We will also, she says, become a “test bed for green technologies”.

I firmly believe that Scotland can lead the way, and welcome these signs that we may be about to push harder – but we have to acknowledge that at the moment our mark-sheet reads something like ‘could do better’. We have to be aware of the scale of the effort it is going to take.

One form of leading the way, of course, is in what we say, the messages we send out – and Scotland certainly has been proving itself on that front: one of the first countries to declare a climate emergency, a net zero target of 2045 , a 75 percent reduction in greenhouse gas emissions by 2030.

We also have a leader who is finally distancing us from fossil fuel, who said recently that it was “not credible” to suggest an increase in North Sea production as a short-term solution to the crisis caused by the invasion of Ukraine.

I have welcomed all of that – even when it does sound like rhetoric.

But what I particularly welcome about Sturgeon’s speech is her emphasis on “actions”, rather than words.

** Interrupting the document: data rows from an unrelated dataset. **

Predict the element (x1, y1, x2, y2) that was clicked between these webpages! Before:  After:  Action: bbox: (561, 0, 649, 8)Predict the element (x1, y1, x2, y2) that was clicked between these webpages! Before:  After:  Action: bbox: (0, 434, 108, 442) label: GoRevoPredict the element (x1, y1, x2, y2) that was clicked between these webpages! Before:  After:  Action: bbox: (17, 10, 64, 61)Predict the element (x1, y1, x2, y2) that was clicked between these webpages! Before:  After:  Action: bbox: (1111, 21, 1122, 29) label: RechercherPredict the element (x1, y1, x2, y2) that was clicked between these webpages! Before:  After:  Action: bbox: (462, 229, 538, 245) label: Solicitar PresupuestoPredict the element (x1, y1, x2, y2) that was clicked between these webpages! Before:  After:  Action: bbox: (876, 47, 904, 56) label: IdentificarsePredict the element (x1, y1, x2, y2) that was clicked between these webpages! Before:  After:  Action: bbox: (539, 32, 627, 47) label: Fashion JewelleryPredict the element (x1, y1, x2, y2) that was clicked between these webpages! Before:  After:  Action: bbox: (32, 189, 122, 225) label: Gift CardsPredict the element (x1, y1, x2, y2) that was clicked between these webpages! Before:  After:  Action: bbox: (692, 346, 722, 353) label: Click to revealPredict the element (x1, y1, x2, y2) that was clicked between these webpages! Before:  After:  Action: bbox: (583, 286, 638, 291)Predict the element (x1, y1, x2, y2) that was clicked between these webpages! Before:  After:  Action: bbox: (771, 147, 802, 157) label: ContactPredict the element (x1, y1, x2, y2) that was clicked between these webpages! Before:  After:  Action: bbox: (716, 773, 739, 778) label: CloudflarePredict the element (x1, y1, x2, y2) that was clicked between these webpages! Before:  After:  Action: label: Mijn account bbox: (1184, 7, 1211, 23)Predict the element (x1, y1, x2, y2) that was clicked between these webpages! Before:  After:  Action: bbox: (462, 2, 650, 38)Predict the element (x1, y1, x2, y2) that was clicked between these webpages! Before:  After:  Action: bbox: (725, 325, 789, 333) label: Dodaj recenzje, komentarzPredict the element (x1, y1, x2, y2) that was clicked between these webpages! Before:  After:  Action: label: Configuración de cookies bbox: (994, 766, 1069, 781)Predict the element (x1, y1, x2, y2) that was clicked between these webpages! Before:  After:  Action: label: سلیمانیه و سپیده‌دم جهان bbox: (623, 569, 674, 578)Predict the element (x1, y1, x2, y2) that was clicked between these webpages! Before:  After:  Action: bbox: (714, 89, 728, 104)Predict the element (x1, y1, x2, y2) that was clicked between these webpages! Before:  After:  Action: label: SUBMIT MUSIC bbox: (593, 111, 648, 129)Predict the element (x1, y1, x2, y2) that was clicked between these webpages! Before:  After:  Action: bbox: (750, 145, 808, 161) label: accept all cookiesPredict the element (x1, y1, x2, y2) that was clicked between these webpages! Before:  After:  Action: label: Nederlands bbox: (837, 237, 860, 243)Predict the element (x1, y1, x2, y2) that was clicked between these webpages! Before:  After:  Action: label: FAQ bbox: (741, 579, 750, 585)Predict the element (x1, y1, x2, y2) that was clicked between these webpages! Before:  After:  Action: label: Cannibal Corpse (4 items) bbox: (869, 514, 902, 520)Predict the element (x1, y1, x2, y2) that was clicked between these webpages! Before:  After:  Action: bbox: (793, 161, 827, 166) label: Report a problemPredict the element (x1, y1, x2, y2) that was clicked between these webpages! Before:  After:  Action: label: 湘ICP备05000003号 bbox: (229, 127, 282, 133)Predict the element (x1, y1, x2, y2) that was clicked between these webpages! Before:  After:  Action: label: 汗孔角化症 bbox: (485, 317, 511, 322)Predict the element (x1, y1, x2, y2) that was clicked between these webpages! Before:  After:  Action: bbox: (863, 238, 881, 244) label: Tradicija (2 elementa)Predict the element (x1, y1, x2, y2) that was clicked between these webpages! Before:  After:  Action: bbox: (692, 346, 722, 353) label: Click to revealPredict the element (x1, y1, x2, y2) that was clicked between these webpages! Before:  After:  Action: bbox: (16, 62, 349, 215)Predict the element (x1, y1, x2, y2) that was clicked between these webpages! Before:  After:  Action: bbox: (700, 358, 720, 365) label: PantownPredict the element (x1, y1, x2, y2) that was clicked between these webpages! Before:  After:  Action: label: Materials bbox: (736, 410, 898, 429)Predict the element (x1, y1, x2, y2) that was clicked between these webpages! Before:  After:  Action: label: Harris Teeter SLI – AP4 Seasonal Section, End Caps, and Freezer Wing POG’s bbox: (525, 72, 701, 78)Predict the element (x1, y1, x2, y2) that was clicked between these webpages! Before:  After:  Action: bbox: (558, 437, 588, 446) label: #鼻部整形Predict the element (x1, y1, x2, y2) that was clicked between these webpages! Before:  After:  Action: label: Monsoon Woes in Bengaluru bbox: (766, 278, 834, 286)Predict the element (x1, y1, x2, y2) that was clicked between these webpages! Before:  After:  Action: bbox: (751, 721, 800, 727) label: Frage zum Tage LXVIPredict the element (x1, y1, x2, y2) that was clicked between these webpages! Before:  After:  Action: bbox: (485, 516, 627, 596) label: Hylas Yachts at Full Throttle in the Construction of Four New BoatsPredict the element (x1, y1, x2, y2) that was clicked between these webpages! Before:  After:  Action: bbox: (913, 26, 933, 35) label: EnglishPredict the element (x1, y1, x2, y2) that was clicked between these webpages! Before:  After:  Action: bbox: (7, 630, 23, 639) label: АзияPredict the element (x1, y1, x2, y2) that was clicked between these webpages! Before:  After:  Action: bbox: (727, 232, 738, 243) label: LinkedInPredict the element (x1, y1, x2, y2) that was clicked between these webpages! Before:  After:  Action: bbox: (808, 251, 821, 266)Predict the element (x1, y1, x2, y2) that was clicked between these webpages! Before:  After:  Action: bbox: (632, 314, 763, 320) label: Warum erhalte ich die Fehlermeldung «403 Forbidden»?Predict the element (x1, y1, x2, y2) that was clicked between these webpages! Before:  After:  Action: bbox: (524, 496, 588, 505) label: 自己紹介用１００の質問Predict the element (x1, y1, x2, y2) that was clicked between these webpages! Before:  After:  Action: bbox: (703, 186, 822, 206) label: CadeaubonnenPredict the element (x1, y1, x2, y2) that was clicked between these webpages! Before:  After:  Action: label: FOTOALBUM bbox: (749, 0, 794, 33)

We might want to look at Scotland’s record in terms of action – which while mostly good, is mixed.

Oft quoted is the fact that between 2008 and 2018, Scotland’s emissions fell faster than any G20 nation, largely because of the shift away from coal to renewable electricity generation in the power sector.

But, that was the low-hanging fruit – greater challenges are ahead. And right now there are some areas in which we are failing to make significant progress, in which, indeed, we could do better.

Last year, a report into Scotland’s emissions from 2019 found that we had failed to meet our annual reduction target for the third year in a row.

Last December, Lord Debden, chair of the UK’s Climate Change Committee, warned that the Scottish Government was unable to prove it would hit its promise to cut emissions by 75 percent by the end of the decade.

“Clarity and transparency on policy,” he said, “supported with detail on how these policies will be delivered, has been lacking.”

It feels like too many pieces of the jigsaw are still missing. Partly they are missing because Scotland is not in control of some aspects. Energy is reserved to Westminster. The UK government is in control, and its oil and gas regulator is approving new projects, including, the Sunday Times reported this week, the previously rejected Jackdaw field.

We also still await the publication of the Scottish Government’s Energy Strategy, which has been put back from this spring to this autumn.

Meanwhile, another key piece of the net zero jigsaw is the retrofitting and decarbonising of our buildings – and while we do have a Heat in Buildings strategy, it’s hard to imagine how, financially, it will be achieved. Though the Scottish Government has committed £ 1.8 billion to this cause, it’s a drop in the ocean compared to the £ 33 billion it has been suggested this will cost.

Councils are questioning how they deliver their part of the equation.

The challenges remain huge – and in the middle lurks the question of whether an independent Scotland could be freer to lead on climate mitigation. The answer is, yes, it could. But progress on climate has to be made right now ,, without delay.

It can’t be put off till a moment of independence. That’s why I’m glad Sturgeon is making it her central message from her.

I want us to do our part and do whatever we can to create vital global change.